Avec l’aimable autorisation de Tripalio – Mickaël Ciccotelli
Alors que l’inflation atteint des niveaux qu’elle n’avait plus connu depuis plusieurs années – cette configuration étant probablement durable – les personnels de la Sécurité sociale (IDCC 218 et 2793), ainsi que leurs représentants, attendent beaucoup de la négociation salariale conventionnelle qui s’y est récemment ouverte.
Escomptant, en particulier, une hausse de la valeur du point, ils font pourtant face à des directions et à une tutelle étatique qui s’évertuent, justement, à ne pas procéder à une telle hausse.
Les propositions salariales inventives de la Sécurité sociale
A la Sécurité sociale, depuis le milieu du mois de février, l’UCANSS, représentant les directions des caisses, et les organisations syndicales de salariés, sont engagées dans la négociation salariale conventionnelle annuelle. Du point de vue des employeurs et de la tutelle étatique, cette négociation paraît devoir se faire sans emporter de conséquences budgétaires trop importantes. Aussi font-ils en sorte d’avancer des propositions salariales reposant sur d’autres mesures. Ainsi, lors de la réunion de négociation de février, l’UCANSS aurait défendu l’opportunité d’une mesure de hausse des bas salaires – définis comme inférieurs à 115 % du SMIC – pour 15 millions d’euros, et de primes, ciblées elles aussi, pour 5 millions d’euros. Cette proposition a été rejetée par la représentation salariale, qui soulignait qu’elle ne concernait que 15 à 20 % des effectifs et qu’elle était en outre insuffisante.
Ne jugeant pas nécessaire de changer leur fusil d’épaule, les dirigeants de la Sécurité sociale sont revenus, à la mi-mars, à la table des négociations avec une nouvelle proposition salariale. Elle consistait, là encore, à déployer des trésors d’inventivité afin de ne pas toucher à la valeur du point. Par le moyen d’une enveloppe supplémentaire de 28 millions d’euros, il était question d’augmenter de 200 euros par salarié le montant de l’intéressement versé. “Plus exactement, l’UCANSS a expliqué qu’elle allait mettre à la signature ses projets d’accords salariaux à la fin du mois de mars 2022 et qu’ils intégreraient un paragraphe supplémentaire indiquant que l’employeur s’engage à ouvrir une négociation visant à l’attribution d’un complément d’intéressement de 200 euros” précise le SNFOCOS, le syndicat FO des cadres des organismes sociaux. Ainsi l’UCANSS considérait-elle avoir finalisé la négociation salariale 2022.

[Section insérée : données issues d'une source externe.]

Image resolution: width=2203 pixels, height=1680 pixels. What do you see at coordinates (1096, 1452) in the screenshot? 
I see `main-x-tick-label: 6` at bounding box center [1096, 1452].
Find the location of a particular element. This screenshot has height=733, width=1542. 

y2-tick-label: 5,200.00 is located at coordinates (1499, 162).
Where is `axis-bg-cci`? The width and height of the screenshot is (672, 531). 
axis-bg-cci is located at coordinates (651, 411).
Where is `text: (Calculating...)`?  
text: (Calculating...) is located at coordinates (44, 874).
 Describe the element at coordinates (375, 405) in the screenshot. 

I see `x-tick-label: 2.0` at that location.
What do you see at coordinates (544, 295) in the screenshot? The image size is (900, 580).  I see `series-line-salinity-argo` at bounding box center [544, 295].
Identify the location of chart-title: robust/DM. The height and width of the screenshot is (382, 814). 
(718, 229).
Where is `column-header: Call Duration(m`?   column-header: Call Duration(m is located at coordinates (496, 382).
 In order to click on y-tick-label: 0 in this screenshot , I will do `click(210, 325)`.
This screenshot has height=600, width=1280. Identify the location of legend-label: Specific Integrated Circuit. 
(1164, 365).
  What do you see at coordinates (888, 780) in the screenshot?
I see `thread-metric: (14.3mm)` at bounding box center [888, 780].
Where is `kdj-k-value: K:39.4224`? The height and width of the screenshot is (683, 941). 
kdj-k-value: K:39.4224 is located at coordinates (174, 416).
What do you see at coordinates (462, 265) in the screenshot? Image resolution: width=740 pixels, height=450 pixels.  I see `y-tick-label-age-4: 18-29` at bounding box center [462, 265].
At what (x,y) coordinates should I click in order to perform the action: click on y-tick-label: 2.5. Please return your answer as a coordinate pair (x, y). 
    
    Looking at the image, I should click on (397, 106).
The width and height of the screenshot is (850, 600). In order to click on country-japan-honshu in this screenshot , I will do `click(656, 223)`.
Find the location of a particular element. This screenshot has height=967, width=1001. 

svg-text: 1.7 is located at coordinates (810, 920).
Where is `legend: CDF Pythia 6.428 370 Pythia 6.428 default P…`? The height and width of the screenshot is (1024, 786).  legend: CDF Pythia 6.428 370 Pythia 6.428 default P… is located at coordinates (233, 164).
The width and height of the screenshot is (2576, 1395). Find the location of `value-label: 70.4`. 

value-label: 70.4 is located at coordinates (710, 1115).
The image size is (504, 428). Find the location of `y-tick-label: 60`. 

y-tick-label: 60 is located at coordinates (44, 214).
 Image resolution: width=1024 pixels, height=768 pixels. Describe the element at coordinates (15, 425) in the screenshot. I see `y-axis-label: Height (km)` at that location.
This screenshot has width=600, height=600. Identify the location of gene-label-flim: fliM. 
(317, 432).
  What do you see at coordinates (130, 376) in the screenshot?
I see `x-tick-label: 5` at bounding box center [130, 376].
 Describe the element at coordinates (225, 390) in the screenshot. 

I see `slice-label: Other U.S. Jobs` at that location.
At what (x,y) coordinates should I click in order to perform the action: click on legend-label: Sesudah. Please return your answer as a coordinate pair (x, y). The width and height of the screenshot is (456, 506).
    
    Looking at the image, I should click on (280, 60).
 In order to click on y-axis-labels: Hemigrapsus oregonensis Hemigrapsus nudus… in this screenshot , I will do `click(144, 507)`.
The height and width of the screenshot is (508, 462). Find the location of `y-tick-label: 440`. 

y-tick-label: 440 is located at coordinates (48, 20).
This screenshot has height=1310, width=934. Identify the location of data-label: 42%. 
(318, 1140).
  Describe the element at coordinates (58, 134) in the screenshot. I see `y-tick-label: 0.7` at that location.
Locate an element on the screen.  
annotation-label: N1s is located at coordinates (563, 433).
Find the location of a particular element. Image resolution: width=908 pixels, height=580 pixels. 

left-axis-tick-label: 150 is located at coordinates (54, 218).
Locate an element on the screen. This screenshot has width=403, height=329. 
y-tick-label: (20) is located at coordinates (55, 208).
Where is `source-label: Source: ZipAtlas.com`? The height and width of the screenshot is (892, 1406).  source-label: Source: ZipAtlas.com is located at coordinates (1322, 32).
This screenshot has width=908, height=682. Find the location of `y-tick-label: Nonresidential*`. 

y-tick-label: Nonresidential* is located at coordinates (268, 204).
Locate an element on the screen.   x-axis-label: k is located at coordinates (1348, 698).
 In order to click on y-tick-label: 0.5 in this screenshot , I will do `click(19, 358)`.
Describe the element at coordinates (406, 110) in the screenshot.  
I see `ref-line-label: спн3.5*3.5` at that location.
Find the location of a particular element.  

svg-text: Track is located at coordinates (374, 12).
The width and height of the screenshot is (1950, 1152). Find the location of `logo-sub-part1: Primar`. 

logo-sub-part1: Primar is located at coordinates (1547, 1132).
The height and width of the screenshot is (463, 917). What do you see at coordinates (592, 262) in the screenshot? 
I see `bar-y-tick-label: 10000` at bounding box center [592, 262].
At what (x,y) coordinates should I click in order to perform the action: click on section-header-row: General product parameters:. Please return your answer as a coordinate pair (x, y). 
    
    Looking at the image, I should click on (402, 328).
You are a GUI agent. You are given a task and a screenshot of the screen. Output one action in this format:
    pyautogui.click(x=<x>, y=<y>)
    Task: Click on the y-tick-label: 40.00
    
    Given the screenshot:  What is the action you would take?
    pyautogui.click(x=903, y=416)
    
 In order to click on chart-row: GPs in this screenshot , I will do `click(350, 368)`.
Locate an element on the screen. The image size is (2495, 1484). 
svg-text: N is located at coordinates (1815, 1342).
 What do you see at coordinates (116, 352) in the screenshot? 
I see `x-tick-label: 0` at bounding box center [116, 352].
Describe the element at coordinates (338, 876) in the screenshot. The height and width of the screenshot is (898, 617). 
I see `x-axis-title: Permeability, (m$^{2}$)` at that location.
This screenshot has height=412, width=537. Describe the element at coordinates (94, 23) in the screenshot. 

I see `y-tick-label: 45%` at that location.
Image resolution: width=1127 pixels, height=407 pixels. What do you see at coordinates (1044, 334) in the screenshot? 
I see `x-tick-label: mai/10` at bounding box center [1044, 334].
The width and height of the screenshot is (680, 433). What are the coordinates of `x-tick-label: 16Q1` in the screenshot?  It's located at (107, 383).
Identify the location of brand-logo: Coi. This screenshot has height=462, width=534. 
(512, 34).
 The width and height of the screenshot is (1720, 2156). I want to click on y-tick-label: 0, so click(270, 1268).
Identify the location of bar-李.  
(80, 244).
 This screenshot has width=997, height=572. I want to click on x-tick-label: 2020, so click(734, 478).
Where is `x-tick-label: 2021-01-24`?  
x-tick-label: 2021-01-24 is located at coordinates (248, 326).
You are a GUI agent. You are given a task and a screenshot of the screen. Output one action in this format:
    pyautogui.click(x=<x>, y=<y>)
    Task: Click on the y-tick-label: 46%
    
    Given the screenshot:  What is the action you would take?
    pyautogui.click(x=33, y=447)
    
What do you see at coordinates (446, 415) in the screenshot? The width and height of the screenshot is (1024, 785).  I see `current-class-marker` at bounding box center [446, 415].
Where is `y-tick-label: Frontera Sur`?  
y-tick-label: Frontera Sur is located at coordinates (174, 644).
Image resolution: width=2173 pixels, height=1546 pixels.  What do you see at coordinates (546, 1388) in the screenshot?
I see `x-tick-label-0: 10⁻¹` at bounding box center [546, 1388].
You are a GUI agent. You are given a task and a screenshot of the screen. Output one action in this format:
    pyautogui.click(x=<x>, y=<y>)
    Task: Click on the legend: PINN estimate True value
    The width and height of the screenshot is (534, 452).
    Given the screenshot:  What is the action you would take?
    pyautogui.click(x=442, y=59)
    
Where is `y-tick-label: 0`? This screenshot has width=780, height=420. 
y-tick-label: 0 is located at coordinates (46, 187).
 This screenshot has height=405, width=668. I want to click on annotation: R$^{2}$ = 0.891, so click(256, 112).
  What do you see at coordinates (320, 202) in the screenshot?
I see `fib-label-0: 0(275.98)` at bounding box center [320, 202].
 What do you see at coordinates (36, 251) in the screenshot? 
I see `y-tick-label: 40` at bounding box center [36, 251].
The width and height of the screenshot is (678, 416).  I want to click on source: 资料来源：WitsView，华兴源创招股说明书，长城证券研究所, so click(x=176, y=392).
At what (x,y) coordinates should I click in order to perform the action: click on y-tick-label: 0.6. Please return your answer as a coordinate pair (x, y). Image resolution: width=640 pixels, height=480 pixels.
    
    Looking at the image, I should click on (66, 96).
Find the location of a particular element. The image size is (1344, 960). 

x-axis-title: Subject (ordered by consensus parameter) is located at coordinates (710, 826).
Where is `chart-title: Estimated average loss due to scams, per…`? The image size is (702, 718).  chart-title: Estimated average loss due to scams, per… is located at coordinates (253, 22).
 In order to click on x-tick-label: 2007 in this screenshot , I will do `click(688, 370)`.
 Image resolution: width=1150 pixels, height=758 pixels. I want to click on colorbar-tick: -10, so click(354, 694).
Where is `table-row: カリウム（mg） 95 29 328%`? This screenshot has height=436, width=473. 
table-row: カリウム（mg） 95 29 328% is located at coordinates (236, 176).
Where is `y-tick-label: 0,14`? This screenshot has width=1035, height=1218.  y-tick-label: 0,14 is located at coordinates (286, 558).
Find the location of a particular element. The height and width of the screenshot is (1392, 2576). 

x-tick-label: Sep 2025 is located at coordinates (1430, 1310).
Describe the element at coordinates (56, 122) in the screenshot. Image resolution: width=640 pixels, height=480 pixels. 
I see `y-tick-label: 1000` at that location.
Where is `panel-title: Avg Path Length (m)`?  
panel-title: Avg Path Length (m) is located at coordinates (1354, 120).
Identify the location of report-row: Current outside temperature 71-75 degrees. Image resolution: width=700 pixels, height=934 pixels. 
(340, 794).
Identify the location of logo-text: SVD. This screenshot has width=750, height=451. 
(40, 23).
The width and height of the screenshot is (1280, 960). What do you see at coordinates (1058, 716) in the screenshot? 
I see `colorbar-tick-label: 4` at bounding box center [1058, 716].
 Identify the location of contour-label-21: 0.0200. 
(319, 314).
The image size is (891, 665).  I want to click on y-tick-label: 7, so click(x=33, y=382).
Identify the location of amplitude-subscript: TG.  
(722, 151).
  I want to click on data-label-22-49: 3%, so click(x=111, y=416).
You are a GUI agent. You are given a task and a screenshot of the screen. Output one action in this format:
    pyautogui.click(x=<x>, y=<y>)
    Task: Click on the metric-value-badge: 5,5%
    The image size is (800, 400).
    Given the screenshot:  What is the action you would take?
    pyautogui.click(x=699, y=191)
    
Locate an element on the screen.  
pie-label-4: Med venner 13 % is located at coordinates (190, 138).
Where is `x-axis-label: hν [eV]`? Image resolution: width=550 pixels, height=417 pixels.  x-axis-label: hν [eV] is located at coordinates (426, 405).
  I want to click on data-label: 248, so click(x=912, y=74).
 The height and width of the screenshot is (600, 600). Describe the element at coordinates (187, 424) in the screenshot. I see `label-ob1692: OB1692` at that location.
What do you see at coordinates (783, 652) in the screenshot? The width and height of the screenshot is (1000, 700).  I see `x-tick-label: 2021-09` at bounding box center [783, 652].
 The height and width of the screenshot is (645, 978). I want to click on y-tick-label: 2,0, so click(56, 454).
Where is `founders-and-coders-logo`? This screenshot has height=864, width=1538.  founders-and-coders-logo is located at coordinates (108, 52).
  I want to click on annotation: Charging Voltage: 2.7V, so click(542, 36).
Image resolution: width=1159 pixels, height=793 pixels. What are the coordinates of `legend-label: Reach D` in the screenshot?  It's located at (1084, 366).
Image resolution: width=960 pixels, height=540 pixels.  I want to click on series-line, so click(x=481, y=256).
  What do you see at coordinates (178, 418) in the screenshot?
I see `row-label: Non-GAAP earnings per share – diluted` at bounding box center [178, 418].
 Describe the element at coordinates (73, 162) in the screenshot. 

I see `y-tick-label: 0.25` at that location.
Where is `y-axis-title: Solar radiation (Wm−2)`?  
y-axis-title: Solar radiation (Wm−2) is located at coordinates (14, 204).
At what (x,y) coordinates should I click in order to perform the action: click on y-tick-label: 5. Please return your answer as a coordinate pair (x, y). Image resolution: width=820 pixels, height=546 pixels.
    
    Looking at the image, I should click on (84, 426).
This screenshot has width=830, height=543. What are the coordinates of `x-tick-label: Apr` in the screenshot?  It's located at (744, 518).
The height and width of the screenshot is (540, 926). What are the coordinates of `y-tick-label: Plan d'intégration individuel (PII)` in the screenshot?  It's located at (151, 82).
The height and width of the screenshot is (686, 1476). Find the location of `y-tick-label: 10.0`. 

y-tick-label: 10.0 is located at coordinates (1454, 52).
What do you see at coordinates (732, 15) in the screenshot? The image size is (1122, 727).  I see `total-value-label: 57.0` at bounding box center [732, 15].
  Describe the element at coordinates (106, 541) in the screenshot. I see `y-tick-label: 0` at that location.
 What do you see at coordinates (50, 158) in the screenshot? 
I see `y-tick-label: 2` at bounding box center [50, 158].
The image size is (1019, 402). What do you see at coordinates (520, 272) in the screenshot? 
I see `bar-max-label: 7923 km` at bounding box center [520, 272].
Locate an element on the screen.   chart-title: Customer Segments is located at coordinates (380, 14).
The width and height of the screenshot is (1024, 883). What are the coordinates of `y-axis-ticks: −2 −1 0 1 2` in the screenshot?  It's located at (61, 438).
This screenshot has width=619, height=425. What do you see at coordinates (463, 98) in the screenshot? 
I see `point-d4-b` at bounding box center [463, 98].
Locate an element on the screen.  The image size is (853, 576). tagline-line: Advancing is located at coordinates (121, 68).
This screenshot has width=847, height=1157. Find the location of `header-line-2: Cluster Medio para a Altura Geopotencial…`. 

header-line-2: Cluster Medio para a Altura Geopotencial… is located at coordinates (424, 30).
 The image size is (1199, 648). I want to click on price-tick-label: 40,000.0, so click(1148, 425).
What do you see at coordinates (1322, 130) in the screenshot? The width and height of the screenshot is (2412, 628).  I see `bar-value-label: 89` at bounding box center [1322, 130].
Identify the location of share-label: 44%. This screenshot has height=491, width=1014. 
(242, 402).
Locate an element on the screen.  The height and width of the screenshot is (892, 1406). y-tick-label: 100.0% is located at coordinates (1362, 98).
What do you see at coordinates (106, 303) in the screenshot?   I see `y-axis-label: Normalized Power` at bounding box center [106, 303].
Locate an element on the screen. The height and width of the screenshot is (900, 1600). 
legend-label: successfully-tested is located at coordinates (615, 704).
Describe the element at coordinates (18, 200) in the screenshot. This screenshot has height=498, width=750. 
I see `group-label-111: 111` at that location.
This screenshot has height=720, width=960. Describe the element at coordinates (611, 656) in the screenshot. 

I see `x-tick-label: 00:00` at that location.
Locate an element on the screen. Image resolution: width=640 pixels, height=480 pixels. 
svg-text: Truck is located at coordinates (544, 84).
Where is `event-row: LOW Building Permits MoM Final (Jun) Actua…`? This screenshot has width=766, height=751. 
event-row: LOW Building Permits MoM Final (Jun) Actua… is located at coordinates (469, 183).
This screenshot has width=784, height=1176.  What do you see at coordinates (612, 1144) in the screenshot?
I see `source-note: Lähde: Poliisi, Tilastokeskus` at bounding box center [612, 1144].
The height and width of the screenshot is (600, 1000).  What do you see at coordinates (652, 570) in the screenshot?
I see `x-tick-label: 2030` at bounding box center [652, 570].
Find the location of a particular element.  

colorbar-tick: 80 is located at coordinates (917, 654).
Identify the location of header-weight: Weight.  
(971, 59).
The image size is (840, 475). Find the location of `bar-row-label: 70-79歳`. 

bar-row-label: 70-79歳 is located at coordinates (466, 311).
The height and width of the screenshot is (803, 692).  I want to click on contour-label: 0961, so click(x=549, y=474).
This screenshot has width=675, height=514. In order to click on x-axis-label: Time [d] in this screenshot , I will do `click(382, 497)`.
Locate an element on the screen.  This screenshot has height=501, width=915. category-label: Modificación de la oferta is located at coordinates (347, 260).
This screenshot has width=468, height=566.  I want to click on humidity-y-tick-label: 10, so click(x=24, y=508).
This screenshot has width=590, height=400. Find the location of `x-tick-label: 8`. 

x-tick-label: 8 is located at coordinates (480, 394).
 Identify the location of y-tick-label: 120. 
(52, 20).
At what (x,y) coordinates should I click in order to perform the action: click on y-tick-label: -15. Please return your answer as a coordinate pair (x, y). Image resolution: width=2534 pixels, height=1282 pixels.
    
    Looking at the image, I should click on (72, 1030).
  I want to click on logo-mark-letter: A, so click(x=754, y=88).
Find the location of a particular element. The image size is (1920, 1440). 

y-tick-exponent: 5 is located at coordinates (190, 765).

Critiques syndicales tous azimuts
Prenant connaissance de cette nouvelle proposition patronale, les représentants des personnels de la Sécurité sociale ne l’ont pas vraiment accueillie avec enthousiasme. “Tour à tour, les organisations syndicales ont fait part de leur incompréhension” affirme ainsi le SNFOCOS, qui s’emporte : “Le SNFOCOS attend mieux de l’employeur et des pouvoirs publics que de nous octroyer un plein et demi de gasoil à 2.30€ le litre !”. Pour la CGT, le “mépris” des employeurs pour les salariés n’était plus acceptable. De manière comparable, la CFE-CGC a fustigé une “proposition employeur totalement déconnectée de la réalité”. Plus modérée sur la forme, la CFTC a exprimé sa “grande déception” auprès de l’UCANSS, tandis que la CFDT sortait quelque peu de sa réserve habituelle, s’élevant contre une attitude patronale “inacceptable et incompréhensible pour tous les salariés de la Sécurité Sociale”. L’ambiance se réchauffait donc à la Sécurité sociale.
Hélas pour les employeurs et la tutelle étatique, ces critiques syndicales s’accompagnaient systématiquement d’une même revendication : la hausse de la valeur du point. Une signature d’un protocole d’accord ne comprenant pas une hausse de cette valeur était exclue. Autrement dit, sans changement sensible de la position de l’UCANSS, il y a tout lieu de penser que la négociation salariale conventionnelle de la Sécurité sociale va échouer. Or, si un tel changement n’est pas tout à fait exclu – les élections approchant, des évènements inespérés peuvent survenir… – il demeure pourtant improbable. Si l’échec de cette négociation salariale devait alors se confirmer, le dialogue social interne à la Sécurité sociale connaîtrait sans doute d’importantes perturbations. Les motifs de mécontentement, voire d’exaspération, des salariés, étant nombreux à la Sécurité sociale ces derniers temps, il convient même de prendre au sérieux l’hypothèse d’un déclenchement d’un conflit social.